Although the program stopped as soon as it found a smaller triangulation, this can be simplified even further:

    example$ retriangulate gLLPQcdcefffqsjpunw
    gLLPQcdcefffqsjpunw
    fLAMcbbcdeedhwhxn
    Triangulation is non-minimal!
    Smaller triangulation: fLAMcbbcdeedhwhxn
    example$

A little more probing shows this to be the cusped hyperbolic manifold m112:

    example$ censuslookup fLAMcbbcdeedhwhxn
    fLAMcbbcdeedhwhxn: 1 hit
        m112 : #2 -- Cusped hyperbolic census (orientable)
    
    example$

macOS Users

If you downloaded a drag-and-drop app bundle, this utility is shipped inside it.
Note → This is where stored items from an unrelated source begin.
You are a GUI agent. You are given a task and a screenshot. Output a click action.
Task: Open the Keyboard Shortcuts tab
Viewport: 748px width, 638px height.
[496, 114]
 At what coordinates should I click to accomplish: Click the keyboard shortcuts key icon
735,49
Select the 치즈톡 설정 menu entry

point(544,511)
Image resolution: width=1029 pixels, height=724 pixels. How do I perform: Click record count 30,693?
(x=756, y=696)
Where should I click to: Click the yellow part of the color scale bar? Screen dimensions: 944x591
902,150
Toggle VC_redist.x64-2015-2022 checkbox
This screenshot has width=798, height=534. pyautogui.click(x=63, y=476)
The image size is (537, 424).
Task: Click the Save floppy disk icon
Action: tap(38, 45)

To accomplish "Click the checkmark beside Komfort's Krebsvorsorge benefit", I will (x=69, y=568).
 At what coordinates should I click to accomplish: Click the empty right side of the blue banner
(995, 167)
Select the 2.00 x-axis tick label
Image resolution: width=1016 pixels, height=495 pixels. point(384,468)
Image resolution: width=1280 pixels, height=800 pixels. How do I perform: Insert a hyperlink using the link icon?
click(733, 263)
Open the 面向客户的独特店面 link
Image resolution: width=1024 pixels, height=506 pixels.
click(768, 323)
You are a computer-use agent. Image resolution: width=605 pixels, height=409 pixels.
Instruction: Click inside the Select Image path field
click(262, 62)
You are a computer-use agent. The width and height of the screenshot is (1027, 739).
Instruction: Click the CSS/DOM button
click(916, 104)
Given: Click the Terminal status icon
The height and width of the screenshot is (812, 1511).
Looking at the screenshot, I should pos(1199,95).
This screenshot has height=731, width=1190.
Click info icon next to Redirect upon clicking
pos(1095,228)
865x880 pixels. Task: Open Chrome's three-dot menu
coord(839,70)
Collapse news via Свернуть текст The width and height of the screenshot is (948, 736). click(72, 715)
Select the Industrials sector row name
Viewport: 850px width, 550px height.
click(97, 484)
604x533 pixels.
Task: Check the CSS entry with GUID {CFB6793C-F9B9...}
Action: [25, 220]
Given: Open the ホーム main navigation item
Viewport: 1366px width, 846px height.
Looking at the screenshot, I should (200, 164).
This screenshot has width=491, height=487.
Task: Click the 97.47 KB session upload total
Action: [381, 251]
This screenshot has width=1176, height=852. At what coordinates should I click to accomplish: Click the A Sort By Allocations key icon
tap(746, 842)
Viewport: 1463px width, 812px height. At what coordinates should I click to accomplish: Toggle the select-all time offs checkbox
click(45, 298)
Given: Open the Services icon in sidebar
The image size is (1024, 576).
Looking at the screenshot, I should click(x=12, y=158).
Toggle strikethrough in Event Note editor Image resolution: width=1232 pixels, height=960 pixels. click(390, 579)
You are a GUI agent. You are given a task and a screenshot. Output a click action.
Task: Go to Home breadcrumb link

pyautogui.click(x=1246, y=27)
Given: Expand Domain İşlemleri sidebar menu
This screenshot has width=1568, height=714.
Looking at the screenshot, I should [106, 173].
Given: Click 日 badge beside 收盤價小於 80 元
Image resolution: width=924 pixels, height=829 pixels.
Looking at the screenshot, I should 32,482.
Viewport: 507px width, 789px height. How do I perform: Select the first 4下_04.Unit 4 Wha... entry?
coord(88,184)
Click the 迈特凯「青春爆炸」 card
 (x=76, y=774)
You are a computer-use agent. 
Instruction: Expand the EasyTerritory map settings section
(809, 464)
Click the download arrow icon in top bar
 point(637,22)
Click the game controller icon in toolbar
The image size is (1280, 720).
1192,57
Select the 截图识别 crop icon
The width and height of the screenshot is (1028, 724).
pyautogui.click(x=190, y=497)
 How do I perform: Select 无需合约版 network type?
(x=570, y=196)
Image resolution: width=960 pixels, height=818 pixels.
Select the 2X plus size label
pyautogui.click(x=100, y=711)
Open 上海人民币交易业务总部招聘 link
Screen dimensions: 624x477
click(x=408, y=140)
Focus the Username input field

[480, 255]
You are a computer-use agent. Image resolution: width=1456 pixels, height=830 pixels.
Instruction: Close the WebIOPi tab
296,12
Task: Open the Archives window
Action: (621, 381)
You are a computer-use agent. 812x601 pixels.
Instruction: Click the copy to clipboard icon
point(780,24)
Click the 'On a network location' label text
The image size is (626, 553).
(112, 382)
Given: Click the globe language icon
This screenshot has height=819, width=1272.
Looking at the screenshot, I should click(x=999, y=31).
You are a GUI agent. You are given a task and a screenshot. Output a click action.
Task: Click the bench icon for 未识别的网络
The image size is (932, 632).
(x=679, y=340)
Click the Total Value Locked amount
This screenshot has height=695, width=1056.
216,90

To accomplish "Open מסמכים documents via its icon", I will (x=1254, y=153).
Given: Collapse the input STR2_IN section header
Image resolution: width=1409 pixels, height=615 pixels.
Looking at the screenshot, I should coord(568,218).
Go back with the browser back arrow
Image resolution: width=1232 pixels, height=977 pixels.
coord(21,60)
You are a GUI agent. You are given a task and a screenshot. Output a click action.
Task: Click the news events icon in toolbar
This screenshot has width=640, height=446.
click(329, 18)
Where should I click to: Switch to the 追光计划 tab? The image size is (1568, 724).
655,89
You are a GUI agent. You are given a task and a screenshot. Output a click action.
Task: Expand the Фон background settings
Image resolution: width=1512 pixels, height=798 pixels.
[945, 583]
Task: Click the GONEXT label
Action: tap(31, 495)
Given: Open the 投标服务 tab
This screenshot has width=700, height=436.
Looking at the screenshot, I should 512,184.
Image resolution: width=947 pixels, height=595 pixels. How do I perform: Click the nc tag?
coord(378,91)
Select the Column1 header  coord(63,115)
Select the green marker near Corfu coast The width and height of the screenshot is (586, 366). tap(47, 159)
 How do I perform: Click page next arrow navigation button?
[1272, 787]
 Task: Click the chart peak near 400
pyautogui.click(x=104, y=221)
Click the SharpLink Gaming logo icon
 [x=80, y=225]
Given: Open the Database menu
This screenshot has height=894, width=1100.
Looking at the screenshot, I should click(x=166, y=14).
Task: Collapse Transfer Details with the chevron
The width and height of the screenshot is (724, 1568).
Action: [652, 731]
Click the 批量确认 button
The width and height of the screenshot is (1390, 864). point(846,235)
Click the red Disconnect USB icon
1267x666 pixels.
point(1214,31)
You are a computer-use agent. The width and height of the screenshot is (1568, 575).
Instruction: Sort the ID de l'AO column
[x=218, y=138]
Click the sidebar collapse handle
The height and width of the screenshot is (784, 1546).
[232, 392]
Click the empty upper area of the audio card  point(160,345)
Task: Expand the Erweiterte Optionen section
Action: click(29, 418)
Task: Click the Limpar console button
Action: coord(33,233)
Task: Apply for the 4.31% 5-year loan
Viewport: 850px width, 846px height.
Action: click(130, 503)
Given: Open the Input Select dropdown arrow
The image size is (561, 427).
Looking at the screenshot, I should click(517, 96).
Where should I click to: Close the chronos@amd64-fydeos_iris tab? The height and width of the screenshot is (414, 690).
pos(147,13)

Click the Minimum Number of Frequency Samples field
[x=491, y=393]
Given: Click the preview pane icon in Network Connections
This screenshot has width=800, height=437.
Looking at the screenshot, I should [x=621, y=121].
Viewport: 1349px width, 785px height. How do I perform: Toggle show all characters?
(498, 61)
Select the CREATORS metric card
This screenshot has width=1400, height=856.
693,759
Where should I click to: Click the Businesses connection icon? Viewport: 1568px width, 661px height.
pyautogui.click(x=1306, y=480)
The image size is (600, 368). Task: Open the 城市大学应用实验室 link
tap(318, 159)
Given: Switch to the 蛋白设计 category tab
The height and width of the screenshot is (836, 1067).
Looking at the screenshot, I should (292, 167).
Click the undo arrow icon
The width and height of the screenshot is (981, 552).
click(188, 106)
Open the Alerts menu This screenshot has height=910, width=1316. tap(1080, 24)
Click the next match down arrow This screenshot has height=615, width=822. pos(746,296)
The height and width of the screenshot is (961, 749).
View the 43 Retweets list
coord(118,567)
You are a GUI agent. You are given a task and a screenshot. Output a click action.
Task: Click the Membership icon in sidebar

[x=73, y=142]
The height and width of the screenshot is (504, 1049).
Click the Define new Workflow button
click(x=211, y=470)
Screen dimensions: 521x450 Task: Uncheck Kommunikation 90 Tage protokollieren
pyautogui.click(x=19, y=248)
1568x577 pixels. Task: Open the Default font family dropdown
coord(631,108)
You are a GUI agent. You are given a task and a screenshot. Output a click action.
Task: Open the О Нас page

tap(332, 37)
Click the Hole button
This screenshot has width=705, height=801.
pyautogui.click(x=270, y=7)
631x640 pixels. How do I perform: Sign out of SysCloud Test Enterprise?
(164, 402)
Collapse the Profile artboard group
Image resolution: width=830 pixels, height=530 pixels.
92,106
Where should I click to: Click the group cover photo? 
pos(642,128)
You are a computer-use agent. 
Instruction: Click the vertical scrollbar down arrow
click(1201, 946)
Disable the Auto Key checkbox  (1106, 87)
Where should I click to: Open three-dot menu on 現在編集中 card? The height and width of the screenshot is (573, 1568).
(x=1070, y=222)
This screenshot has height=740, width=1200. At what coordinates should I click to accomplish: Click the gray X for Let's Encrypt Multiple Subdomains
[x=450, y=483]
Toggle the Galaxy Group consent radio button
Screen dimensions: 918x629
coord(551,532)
If you dragged Regina to the main Applications folder, you can run it as /Applications/Regina.app/Contents/MacOS/retriangulate.

Windows Users

The command-line utilities are installed beneath the Program Files directory; on some machines this directory is called Program Files (x86). You can start this utility by running c:\Program Files\Regina\Regina 7.3\bin\retriangulate.exe.

See Also

regina-gui.

Author

This utility was written by Benjamin Burton . Many people have been involved in the development of Regina; see the acknowledgements page for a full list of credits.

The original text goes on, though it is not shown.